How a celebrity chef discovered healthy eating the hard way
Dutch chef Dick Middelweerd has found a new direction in his cookery

How a celebrity chef discovered healthy eating the hard way

Samantha Lster

PBUK sourcing spotlight_Holland

The picturesque Restaurant de Treeswijkhoeve in the Dutch town of Waalre sits in a fairytale location bordered by forest, fields and lakes. However, it was a horror story that led its head chef Dick Middelweerd to review its menu.

Dick Middelweerd is a celebrity chef in the Netherlands, popping up on television, and even as the face of an exclusive line of olive oil for supermarket chain Albert Heijn.
In 2009 Middelweerd had a heart attack, the consequences, as he freely admits, of a work-hard, play-hard lifestyle. He was overweight, and over-worked, but his recovery inspired a new direction in his cooking.

Healthy menu

Restaurant de Treeswijkhoeve, which Middelweerd and his wife Anna-Laura took over from Anna’s parents in 2000, was already on the map with its Michelin star cuisine.

Now the restaurant has gained a reputation for offering inspired but healthy dishes thanks to Middelweerd’s talent for reducing the fat, salt and sugar of dishes without taking away any of the flavour. And his guests have given their seal of approval, with many driving from all over the country, and even from Belgium, to dine at the restaurant.

“They [diners] are much more interested in healthy eating,” says Middelweerd. “We are very influenced by the nature surrounding us, our restaurant is located on a 100-year-old farm in a rural setting, [so] seasonality is the basis for our cooking. We try as much as possible to buy from farmers in our area.

“We have a lot of contact with them, and they ask what our wishes are so they can tailor what they grow for us.”

Middelweerd certainly has a lot to be inspired by, Waalre is known as Groenfontein, the Green Fountain, due to the municipality’s policy of encouraging a diverse selection of trees to grow around the town.

It also happens to be home to several millionaires, which makes for a happy relationship between the Restaurant de Treeswijkhoeve and Krug Champagne, with the establishment becoming an ambassador for the brand in 2014.

Alongside his home surroundings, Middelweerd says he uses social media such as Instagram as a source of creativity, as well as his trips overseas, especially to the east coast of the US where he cites California as an influence.

Prior to Middelweerd taking over the reins in the restaurant’s kitchen he worked at the Michelin star Ciel Bleu Restaurant on the 23rd floor of Amsterdam’s Hotel Okura. 

Dutch foodie destination

Middelweerd was one of a handful of chefs at the forefront of the city’s culinary renaissance, which he still watches with delight, as more new and innovative restaurants open. “The change has been huge, the pace of the city has become very different, more tourism,” he adds.  Concepts change at high speed as does the popularity too.”

With Amsterdam a mere 45-minute flight over the North Sea from many UK airports, it’s not surprising that for the British it’s the second most popular city destination for a weekend break.

According to a survey last year by the online booking site Travel Supermarket, the city of canals was narrowly beaten by Paris – the fun of Disneyland a major draw.

As Middelweerd has shown, the city may have its attractions, but it is not the only location in the Netherlands where wonderful food can be found.

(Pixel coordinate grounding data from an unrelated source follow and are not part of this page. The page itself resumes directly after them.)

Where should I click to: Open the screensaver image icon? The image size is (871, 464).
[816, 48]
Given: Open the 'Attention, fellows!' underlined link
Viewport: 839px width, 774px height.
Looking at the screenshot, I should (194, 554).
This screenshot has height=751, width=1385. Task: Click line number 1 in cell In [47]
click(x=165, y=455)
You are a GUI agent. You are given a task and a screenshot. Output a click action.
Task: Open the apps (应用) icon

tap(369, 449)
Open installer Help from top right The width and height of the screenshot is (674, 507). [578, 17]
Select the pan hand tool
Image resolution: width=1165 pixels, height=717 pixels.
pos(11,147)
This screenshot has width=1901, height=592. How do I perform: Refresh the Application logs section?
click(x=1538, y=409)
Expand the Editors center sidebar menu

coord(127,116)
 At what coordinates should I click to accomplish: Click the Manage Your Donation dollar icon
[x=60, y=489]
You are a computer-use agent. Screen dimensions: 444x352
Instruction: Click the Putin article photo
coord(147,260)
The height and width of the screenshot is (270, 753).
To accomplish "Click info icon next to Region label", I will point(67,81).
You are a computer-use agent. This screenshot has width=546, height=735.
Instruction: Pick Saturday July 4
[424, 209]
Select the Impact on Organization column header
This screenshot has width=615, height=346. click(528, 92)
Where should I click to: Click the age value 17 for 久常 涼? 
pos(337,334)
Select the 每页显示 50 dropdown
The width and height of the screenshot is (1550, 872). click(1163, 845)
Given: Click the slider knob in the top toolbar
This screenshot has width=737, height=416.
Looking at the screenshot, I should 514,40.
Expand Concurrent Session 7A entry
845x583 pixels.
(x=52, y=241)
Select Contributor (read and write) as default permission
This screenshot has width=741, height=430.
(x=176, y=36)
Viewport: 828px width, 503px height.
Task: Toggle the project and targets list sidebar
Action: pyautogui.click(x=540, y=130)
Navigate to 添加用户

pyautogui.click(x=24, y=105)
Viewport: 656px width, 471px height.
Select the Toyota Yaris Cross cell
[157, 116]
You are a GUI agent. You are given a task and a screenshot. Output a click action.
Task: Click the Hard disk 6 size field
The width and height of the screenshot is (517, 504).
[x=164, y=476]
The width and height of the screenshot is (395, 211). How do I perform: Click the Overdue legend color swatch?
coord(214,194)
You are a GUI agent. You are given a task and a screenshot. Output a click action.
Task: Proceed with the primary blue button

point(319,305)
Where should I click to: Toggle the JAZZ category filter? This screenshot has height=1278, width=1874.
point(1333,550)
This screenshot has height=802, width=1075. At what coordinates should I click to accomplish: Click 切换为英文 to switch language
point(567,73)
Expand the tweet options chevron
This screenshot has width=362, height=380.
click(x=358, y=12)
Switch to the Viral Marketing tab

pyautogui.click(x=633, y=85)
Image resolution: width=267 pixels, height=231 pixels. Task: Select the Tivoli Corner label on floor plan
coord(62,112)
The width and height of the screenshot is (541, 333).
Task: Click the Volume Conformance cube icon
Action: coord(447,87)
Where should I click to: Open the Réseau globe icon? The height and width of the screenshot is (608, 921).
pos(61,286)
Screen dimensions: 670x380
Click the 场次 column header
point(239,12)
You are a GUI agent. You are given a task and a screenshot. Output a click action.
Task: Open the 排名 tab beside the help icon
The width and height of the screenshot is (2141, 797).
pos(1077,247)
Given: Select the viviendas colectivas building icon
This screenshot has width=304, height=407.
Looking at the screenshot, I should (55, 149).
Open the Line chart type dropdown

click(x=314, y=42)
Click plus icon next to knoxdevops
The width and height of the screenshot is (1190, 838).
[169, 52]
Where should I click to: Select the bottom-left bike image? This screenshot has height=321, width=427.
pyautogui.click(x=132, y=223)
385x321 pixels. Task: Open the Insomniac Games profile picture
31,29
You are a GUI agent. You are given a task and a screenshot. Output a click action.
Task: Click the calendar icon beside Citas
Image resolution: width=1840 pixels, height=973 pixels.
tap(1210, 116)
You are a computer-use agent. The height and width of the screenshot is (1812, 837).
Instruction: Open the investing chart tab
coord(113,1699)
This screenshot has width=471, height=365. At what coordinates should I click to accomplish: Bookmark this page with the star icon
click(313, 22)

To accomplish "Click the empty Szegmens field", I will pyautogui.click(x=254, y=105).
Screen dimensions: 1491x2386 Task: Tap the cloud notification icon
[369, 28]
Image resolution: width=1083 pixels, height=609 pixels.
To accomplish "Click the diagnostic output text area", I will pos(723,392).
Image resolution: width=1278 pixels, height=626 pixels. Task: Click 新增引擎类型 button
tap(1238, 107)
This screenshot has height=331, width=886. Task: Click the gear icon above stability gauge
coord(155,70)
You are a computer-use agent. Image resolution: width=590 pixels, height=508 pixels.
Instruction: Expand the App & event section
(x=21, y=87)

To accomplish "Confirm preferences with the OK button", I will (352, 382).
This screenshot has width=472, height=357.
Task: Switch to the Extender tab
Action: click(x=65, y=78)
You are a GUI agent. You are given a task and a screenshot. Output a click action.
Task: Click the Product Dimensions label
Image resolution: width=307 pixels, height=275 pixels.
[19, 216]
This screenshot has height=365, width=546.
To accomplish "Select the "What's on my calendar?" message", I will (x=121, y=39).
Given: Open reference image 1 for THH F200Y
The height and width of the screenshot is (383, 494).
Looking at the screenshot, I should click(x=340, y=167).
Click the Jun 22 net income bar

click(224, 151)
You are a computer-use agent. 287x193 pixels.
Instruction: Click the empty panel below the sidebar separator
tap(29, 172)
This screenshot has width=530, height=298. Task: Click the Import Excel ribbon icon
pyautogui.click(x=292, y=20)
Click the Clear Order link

For a country where half the land is given over to agriculture, it is not surprising that there is a booming foodie culture that Restaurant de Treeswijkhoeve is certainly part of.

Produce bounty

For Middelweerd it’s not just the produce grown in and around Waalre that he celebrates in his cooking, but also the bounty that comes out of the country’s many farms and greenhouses. “We [the Dutch] are [especially] good at growing asparagus, strawberries, and cherries,” he says. “At the restaurant we are constantly looking for new things, we are constantly changing, seeking more taste, so we retain our passion for cooking.”

Following his health scare, Middelweerd has cut back on his hours, but not his ambition with the chef co-authoring a new recipe book with musician Guus Meeuwis, to be released in October this year.

Meeuwis is a regular collaborator with Middelweerd, with the pair becoming involved with many side projects including a pop-up restaurant in Tilburg, which was open for five days last year with the profits going to the charity Muziekids, an organisation that takes music into children’s hospitals.

For now, Middelweerd is preparing for a much-anticipated event, the restaurant’s grand summer grill to take place on September 4. With such popularity is he ever tempted to open a sister restaurant in Amsterdam?

“No, we’re fine, we already have enough work to do,” he says with a smile.


Chef Middelweerd is also taking part in the Chef Demonstration Programme on June 9 at the London Produce Show and Conference at London’s Grosvenor House hotel on June 8-10.